The task => Please repeat the lines below, exactly and only, from the one that holds "Task: Click the institution" through the one that holds "Select the NomascusConcolor_Distribution".

(Records to process)

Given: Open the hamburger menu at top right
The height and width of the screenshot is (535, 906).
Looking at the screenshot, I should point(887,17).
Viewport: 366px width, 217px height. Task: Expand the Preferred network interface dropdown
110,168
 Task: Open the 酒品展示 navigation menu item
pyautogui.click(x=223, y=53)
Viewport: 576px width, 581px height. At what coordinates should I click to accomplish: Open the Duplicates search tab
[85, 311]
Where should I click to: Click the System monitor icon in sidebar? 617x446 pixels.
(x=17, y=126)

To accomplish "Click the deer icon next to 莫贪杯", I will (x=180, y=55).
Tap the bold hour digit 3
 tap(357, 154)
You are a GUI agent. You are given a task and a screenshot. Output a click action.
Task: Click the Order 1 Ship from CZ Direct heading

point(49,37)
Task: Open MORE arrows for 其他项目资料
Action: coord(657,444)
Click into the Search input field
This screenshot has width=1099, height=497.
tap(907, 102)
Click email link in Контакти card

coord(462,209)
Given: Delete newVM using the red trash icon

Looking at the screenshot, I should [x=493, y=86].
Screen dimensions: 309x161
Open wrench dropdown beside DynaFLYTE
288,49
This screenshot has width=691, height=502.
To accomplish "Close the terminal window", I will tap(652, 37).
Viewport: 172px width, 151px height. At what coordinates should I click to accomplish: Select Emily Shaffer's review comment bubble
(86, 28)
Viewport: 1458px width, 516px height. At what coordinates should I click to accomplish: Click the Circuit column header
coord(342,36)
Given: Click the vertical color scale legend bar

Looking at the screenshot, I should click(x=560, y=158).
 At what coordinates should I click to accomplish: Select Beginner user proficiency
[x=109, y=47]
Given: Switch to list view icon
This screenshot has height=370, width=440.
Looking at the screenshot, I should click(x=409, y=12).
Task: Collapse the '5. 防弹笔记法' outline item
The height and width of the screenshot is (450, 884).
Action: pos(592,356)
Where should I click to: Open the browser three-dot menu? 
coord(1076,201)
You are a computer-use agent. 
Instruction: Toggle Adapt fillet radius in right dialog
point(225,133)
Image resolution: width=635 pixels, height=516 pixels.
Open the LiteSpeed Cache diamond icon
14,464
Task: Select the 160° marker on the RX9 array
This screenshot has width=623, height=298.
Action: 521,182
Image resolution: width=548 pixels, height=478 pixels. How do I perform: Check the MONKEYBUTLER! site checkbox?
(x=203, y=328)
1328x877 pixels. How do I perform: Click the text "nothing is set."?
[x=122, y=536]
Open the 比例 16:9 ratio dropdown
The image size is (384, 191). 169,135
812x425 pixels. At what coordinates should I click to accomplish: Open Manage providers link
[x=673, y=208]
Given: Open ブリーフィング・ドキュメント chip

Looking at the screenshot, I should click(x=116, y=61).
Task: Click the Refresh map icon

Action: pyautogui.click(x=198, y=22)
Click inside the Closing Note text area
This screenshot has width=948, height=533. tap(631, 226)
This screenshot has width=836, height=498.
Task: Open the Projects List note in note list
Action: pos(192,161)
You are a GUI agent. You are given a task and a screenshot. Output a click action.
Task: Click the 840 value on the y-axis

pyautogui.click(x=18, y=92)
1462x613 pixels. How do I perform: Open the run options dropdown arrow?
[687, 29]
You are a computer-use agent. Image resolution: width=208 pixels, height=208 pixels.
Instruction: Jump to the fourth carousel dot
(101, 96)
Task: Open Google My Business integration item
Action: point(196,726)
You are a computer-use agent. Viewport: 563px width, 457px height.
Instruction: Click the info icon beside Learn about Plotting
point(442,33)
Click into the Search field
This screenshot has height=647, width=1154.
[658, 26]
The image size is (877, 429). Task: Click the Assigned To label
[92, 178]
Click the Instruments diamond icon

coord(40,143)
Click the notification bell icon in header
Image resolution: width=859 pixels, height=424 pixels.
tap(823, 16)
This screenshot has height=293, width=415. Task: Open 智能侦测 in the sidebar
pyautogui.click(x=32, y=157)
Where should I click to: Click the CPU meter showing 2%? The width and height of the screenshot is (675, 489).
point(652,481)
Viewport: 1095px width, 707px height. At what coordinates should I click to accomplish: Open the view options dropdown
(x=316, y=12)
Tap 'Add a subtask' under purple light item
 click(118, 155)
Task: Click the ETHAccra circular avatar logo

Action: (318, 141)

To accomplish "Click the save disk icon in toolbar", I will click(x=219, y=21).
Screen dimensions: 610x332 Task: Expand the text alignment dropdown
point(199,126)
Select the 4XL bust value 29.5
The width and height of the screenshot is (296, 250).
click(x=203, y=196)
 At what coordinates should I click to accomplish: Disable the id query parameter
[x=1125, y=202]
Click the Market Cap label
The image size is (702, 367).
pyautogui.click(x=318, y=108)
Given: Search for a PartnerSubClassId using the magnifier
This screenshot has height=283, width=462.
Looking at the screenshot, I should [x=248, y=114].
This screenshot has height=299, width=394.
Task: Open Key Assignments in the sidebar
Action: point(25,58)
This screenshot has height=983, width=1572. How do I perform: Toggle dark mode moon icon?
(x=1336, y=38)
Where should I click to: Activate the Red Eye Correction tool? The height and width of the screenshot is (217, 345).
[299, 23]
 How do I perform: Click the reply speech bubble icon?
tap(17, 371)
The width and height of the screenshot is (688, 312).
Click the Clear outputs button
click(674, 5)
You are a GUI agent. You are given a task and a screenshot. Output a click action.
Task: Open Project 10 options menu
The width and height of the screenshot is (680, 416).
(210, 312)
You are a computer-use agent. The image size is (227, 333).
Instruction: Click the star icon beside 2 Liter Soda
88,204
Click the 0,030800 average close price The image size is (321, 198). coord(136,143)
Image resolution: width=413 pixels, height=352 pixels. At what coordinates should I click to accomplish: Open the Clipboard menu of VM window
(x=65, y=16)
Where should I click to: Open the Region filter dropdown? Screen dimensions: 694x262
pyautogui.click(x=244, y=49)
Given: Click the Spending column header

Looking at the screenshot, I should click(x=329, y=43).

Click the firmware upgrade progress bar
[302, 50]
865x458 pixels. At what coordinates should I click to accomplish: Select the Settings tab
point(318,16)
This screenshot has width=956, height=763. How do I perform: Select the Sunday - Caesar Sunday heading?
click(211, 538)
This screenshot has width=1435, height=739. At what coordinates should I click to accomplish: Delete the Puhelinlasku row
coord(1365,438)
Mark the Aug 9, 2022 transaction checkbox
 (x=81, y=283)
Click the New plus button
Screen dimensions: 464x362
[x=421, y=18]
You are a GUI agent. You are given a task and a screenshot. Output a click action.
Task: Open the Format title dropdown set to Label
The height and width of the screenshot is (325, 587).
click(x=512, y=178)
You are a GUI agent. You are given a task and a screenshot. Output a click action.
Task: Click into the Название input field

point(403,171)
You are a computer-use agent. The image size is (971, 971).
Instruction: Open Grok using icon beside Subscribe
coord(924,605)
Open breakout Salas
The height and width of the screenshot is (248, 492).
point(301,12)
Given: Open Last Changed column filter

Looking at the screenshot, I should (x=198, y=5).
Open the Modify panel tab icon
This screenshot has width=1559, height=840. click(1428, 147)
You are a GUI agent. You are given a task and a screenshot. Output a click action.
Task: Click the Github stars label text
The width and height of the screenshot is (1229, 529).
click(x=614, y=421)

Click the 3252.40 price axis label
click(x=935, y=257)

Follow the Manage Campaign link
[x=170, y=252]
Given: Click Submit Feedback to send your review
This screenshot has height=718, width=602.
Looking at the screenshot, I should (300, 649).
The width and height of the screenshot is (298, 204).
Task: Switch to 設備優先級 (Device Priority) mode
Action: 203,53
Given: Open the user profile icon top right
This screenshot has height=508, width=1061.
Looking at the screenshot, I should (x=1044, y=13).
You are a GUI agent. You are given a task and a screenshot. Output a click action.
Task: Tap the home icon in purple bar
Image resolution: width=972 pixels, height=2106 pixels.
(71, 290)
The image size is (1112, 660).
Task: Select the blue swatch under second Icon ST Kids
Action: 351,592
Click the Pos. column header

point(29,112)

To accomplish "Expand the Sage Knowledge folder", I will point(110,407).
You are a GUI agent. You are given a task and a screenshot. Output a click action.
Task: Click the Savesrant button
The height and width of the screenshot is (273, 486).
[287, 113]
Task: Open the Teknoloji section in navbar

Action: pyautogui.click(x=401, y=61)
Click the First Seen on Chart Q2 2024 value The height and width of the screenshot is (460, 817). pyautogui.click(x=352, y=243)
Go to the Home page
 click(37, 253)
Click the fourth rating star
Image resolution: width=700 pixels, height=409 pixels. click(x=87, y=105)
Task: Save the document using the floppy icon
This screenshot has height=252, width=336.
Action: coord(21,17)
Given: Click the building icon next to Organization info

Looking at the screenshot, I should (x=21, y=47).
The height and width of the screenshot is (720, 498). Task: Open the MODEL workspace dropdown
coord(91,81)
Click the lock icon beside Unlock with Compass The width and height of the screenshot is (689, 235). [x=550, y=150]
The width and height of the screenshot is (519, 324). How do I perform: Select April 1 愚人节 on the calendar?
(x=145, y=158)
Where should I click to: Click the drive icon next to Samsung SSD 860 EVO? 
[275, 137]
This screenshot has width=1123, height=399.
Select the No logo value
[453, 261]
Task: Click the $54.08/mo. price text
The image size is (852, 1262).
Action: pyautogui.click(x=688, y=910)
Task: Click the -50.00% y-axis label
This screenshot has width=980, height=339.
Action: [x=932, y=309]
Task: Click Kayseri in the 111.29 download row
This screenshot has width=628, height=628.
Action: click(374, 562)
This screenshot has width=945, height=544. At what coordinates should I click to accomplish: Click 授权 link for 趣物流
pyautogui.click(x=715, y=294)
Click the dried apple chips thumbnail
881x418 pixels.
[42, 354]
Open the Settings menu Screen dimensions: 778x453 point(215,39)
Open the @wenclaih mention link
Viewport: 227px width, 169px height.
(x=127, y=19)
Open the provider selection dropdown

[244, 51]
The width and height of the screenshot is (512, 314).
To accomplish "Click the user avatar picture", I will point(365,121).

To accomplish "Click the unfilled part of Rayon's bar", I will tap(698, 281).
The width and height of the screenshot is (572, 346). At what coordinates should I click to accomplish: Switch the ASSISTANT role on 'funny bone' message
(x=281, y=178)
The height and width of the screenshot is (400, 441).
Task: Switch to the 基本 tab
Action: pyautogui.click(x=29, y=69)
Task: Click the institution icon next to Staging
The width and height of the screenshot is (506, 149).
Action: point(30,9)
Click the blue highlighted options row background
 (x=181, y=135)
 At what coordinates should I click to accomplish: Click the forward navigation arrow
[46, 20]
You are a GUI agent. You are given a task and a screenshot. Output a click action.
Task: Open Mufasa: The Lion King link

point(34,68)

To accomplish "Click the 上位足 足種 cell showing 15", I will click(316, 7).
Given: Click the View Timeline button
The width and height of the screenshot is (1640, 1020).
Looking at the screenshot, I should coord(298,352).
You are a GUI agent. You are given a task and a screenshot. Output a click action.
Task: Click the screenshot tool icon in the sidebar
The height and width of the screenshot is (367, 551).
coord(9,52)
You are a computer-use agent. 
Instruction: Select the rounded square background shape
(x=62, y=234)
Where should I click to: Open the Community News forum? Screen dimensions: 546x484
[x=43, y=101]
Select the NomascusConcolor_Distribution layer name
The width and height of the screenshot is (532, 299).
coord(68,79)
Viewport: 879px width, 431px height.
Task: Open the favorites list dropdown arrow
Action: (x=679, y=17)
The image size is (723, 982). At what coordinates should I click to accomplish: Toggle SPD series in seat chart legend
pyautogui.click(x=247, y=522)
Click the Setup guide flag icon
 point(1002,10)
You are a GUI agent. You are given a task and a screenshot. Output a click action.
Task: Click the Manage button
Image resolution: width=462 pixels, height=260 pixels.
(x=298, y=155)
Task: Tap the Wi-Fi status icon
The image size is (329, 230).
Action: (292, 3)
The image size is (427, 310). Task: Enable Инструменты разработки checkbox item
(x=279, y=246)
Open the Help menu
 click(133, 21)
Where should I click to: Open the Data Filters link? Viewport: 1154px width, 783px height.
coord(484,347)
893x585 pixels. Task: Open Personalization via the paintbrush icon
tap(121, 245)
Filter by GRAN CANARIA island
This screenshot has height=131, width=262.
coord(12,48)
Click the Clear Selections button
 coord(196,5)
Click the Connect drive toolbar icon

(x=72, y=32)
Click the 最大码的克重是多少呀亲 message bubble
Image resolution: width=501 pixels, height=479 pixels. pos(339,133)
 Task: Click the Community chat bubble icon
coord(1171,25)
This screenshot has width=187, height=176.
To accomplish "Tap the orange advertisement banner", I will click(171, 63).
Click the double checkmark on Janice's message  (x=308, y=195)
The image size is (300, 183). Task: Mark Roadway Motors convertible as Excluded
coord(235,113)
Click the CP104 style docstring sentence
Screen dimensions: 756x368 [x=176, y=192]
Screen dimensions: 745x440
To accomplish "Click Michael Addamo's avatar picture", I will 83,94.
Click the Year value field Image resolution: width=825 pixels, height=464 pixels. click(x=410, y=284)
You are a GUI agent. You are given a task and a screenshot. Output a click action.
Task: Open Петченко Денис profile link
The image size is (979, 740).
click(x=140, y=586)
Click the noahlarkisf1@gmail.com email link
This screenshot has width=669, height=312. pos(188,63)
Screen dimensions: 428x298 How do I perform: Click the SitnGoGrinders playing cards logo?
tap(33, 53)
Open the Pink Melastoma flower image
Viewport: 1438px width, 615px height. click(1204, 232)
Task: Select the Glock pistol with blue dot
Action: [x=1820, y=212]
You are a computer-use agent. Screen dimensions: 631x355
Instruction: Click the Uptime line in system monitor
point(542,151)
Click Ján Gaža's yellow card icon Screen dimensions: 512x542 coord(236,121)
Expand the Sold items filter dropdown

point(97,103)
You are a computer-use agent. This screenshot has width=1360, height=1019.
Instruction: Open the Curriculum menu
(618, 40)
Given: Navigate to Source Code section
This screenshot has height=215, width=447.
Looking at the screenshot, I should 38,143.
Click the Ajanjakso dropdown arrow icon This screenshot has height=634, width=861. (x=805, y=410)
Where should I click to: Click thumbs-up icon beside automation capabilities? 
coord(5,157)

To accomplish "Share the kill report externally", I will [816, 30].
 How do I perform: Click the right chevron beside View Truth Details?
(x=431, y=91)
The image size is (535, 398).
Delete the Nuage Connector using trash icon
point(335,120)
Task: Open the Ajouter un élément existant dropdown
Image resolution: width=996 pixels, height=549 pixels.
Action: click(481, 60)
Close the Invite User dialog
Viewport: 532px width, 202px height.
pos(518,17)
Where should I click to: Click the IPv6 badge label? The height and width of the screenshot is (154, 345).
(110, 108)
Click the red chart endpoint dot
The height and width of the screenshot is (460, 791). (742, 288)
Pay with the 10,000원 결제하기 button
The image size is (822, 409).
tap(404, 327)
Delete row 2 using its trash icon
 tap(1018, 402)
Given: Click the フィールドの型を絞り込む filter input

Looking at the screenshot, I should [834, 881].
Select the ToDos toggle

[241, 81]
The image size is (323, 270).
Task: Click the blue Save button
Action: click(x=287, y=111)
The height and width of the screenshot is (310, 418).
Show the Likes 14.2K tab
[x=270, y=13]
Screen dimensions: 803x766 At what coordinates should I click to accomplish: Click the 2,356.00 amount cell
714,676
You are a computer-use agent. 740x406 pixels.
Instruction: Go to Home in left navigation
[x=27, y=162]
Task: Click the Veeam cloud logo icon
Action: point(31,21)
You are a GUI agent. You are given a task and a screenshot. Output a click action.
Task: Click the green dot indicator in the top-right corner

(End Records to process)

Result of the exercise =>
Task: Click the institution icon next to Staging
The width and height of the screenshot is (506, 149).
Action: point(30,9)
Click the blue highlighted options row background
 (x=181, y=135)
 At what coordinates should I click to accomplish: Click the forward navigation arrow
[46, 20]
You are a GUI agent. You are given a task and a screenshot. Output a click action.
Task: Open Mufasa: The Lion King link

point(34,68)

To accomplish "Click the 上位足 足種 cell showing 15", I will click(316, 7).
Given: Click the View Timeline button
The width and height of the screenshot is (1640, 1020).
Looking at the screenshot, I should coord(298,352).
You are a GUI agent. You are given a task and a screenshot. Output a click action.
Task: Click the screenshot tool icon in the sidebar
The height and width of the screenshot is (367, 551).
coord(9,52)
You are a computer-use agent. 
Instruction: Select the rounded square background shape
(x=62, y=234)
Where should I click to: Open the Community News forum? Screen dimensions: 546x484
[x=43, y=101]
Select the NomascusConcolor_Distribution layer name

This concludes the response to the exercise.